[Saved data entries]

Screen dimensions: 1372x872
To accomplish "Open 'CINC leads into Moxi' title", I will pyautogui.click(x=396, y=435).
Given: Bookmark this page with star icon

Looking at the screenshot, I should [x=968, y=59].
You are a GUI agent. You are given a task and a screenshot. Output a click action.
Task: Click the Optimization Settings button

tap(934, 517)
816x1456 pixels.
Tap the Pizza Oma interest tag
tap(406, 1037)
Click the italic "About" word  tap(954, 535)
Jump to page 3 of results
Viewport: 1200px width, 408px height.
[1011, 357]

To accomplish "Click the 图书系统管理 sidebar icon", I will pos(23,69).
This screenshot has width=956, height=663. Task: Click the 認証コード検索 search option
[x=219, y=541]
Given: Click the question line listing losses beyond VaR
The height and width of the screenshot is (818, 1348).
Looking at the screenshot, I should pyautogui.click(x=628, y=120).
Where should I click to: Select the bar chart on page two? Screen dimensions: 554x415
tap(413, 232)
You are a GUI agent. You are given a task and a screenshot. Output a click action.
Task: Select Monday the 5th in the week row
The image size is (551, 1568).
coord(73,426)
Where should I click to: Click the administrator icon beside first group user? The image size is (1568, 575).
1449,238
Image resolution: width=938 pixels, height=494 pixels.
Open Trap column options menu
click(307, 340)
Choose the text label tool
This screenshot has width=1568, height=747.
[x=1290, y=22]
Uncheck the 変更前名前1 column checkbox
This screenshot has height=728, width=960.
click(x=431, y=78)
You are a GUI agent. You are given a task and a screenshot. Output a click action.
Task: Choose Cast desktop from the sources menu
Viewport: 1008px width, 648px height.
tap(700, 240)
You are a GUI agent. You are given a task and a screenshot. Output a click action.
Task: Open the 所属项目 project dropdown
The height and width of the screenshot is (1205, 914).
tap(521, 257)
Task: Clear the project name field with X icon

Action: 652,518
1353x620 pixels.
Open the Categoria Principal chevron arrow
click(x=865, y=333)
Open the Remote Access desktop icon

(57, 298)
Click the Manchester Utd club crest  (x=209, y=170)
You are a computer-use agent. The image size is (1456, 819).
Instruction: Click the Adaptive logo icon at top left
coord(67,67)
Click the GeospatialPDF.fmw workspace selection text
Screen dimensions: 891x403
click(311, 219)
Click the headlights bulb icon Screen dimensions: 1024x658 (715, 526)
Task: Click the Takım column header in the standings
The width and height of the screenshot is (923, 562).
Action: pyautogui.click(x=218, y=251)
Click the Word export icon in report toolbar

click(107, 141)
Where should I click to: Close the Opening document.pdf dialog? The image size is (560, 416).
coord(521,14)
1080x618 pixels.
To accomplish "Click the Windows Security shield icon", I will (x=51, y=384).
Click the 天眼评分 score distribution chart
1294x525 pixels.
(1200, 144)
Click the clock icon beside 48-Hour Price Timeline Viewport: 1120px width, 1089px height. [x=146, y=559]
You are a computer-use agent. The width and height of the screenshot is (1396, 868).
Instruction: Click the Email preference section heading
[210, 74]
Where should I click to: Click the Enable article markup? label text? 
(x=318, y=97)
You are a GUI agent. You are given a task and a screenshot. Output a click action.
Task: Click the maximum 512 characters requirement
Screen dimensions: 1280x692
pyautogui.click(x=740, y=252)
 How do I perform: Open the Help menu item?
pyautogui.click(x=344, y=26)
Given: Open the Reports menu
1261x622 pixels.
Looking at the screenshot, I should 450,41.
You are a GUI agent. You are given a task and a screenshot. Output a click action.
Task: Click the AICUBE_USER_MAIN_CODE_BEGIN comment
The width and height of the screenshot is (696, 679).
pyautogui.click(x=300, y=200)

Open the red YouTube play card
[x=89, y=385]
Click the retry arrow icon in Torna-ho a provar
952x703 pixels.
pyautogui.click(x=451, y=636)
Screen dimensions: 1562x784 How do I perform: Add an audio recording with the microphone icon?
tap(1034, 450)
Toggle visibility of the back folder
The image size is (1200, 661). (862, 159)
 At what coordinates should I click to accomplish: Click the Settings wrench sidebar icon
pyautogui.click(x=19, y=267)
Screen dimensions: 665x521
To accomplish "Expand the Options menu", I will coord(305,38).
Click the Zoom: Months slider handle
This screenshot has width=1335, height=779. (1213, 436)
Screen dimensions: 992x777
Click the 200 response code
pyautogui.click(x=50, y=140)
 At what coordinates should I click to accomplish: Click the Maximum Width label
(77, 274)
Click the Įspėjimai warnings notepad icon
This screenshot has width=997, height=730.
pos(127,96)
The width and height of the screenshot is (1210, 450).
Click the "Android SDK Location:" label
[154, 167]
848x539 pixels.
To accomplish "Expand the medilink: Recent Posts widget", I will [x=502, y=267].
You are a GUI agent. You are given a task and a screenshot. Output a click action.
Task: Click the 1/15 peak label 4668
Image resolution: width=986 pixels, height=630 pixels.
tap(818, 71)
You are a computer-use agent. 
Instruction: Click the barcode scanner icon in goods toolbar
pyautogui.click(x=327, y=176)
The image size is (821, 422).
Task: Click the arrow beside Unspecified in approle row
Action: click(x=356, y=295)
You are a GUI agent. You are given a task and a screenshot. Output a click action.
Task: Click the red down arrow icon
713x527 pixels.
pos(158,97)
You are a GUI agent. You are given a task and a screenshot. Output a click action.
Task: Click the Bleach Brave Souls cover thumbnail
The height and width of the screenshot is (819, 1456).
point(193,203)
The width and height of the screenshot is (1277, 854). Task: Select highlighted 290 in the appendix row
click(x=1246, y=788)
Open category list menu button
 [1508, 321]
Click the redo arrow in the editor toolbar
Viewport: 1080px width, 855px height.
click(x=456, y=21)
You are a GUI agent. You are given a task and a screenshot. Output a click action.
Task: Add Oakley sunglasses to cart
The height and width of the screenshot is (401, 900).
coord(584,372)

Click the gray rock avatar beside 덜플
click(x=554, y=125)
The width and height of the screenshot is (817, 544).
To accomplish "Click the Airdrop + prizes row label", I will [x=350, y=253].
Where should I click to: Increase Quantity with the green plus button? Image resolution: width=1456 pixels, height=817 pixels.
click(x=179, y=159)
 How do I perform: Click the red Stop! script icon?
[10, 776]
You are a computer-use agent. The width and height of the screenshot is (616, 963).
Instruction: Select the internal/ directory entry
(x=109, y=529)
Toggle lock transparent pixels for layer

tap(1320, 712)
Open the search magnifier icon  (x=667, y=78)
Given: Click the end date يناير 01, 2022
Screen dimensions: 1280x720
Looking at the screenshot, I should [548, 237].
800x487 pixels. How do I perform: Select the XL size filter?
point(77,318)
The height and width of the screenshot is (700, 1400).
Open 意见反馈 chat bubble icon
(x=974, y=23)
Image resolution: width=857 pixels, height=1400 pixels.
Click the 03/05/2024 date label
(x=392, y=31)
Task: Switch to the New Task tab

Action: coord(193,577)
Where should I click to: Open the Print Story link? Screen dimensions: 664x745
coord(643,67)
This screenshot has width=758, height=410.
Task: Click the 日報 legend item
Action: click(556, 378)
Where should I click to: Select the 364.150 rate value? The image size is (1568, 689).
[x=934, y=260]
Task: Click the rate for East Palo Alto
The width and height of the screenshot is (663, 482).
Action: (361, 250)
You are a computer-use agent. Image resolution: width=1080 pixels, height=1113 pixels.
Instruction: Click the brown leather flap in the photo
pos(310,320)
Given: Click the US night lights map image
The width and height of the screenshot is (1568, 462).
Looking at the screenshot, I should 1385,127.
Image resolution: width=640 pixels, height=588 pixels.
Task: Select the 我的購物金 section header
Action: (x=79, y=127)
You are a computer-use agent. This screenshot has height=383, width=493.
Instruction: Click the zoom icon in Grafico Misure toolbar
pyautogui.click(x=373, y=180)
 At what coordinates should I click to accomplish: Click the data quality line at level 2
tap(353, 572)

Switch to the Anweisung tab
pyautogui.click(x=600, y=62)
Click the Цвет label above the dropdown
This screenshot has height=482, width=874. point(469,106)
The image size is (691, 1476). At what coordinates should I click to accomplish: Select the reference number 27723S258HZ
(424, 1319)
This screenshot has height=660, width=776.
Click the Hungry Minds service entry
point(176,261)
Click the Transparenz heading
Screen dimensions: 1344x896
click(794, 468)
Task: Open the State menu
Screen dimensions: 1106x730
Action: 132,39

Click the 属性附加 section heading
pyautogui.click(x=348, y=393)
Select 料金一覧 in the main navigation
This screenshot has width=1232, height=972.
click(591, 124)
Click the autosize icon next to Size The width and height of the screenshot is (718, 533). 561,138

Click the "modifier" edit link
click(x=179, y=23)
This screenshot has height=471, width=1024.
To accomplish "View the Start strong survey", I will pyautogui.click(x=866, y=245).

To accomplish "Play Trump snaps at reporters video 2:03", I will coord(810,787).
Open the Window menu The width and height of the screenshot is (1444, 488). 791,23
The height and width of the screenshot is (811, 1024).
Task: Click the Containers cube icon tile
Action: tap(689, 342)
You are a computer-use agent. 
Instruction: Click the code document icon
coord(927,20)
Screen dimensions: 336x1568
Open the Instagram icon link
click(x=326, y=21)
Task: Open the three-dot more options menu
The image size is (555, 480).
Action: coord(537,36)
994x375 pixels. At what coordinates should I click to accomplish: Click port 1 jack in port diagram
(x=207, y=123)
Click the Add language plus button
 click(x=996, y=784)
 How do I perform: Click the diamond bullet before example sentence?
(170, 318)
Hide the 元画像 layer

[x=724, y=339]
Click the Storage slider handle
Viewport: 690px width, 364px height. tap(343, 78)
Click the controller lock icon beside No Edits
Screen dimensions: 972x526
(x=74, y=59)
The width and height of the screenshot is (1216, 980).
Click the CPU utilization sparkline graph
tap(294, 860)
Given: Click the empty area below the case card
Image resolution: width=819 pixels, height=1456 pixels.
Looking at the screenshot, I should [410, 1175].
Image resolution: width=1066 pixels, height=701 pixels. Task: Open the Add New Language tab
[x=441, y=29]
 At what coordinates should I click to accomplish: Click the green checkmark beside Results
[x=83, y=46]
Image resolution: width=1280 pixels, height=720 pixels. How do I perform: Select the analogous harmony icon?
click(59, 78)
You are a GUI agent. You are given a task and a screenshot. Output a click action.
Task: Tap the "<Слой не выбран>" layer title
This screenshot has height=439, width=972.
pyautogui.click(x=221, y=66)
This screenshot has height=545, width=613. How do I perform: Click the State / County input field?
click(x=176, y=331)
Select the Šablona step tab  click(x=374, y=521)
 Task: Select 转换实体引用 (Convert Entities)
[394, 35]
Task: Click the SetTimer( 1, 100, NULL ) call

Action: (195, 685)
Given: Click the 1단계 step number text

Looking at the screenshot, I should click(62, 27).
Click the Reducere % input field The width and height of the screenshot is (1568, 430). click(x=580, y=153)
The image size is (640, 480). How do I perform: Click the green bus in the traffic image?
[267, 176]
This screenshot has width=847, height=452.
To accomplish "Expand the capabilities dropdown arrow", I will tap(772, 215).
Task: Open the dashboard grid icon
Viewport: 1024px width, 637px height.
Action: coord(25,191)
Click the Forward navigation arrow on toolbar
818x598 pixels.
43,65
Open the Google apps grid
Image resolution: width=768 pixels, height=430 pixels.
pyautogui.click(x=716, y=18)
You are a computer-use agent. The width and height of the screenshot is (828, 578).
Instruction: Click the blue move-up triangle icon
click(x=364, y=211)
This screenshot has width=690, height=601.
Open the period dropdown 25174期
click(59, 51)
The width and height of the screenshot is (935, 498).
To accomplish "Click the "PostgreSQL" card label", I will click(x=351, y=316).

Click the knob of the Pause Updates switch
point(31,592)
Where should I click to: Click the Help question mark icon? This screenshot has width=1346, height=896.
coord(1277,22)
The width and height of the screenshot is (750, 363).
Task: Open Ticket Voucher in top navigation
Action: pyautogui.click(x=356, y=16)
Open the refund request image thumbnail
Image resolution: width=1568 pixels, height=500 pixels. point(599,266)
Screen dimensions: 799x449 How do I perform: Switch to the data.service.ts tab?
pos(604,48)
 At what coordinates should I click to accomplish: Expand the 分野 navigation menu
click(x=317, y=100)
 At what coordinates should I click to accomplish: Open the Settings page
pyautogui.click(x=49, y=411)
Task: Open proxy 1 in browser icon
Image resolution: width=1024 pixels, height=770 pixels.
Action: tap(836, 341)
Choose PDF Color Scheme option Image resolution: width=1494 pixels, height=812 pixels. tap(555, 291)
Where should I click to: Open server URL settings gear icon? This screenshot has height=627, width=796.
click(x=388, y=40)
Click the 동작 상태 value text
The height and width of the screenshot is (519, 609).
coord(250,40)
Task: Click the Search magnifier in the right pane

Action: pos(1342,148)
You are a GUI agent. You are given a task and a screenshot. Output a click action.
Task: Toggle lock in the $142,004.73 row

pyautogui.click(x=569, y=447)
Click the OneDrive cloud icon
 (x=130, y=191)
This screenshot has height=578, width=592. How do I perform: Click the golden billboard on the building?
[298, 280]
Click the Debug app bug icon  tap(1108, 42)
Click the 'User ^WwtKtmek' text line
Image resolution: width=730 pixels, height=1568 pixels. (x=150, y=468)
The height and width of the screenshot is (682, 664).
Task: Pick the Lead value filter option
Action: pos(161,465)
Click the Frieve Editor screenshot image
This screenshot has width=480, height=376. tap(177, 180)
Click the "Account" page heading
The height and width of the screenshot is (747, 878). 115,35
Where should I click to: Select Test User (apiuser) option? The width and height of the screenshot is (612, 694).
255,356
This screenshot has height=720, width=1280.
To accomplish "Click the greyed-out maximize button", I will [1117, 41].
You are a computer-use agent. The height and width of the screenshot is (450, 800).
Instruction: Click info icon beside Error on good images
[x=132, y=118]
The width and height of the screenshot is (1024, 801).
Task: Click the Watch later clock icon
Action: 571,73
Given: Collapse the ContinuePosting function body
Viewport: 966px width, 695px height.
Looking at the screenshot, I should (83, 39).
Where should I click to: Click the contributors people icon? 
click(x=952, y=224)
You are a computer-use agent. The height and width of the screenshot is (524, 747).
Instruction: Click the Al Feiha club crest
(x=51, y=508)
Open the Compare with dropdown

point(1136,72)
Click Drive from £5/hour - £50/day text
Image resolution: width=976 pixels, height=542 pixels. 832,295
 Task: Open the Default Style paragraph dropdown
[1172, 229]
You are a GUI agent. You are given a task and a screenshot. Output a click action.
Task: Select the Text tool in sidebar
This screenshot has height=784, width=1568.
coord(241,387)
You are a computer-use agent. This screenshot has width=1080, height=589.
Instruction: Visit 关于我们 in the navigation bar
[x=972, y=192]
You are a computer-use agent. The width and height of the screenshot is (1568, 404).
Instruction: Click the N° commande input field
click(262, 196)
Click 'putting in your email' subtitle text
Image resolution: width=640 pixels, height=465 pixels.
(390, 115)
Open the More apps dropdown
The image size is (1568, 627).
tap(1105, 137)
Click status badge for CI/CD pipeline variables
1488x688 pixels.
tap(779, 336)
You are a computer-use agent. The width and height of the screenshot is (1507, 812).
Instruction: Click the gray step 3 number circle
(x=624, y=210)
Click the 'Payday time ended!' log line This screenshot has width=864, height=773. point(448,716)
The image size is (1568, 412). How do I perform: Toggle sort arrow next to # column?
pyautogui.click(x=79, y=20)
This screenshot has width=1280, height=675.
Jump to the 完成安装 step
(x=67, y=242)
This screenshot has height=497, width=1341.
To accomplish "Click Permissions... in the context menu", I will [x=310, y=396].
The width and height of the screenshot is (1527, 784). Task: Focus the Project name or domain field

THE PROBLEM:
Write out, from the lines above, only those from the line with "Screen dimensions: 1562x784" to the line with "Task: Click the 1/15 peak label 4668", exactly as given, including the first and the last.

FINISHED EXERCISE:
Screen dimensions: 1562x784 How do I perform: Add an audio recording with the microphone icon?
tap(1034, 450)
Toggle visibility of the back folder
The image size is (1200, 661). (862, 159)
 At what coordinates should I click to accomplish: Click the Settings wrench sidebar icon
pyautogui.click(x=19, y=267)
Screen dimensions: 665x521
To accomplish "Expand the Options menu", I will coord(305,38).
Click the Zoom: Months slider handle
This screenshot has width=1335, height=779. (1213, 436)
Screen dimensions: 992x777
Click the 200 response code
pyautogui.click(x=50, y=140)
 At what coordinates should I click to accomplish: Click the Maximum Width label
(77, 274)
Click the Įspėjimai warnings notepad icon
This screenshot has width=997, height=730.
pos(127,96)
The width and height of the screenshot is (1210, 450).
Click the "Android SDK Location:" label
[154, 167]
848x539 pixels.
To accomplish "Expand the medilink: Recent Posts widget", I will [x=502, y=267].
You are a GUI agent. You are given a task and a screenshot. Output a click action.
Task: Click the 1/15 peak label 4668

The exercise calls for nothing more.